Top of RECORDS FOR THE TASK

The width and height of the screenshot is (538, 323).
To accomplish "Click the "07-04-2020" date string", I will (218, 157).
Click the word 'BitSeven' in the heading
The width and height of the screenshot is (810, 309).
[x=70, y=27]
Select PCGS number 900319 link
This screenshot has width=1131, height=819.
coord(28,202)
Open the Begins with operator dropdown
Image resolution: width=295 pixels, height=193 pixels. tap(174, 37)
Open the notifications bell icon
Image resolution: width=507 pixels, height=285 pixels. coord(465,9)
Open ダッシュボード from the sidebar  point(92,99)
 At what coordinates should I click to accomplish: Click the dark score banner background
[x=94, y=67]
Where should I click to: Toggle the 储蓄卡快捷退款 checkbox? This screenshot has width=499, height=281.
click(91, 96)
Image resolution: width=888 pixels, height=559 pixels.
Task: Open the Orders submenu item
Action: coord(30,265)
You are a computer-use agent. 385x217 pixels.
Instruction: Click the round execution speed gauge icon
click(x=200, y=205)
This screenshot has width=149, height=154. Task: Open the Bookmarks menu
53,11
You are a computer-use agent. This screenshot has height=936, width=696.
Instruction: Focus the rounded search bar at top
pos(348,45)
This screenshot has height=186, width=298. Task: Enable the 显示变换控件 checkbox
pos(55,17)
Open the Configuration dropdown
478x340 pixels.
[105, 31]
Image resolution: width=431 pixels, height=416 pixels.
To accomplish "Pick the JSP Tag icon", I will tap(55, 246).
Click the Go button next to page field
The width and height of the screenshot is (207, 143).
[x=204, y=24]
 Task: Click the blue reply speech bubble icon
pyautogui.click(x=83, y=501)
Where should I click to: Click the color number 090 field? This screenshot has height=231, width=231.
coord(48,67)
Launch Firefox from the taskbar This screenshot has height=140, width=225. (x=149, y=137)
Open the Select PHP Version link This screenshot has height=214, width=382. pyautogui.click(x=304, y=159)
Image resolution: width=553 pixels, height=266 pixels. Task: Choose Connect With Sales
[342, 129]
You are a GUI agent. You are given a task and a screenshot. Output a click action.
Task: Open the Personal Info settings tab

Bottom of RECORDS FOR THE TASK

■ WORK REQUIRED: Nothing but a number belongs in the answer: the number of lines above that contain "Select".

■ OUTPUT OF THE TASK: 2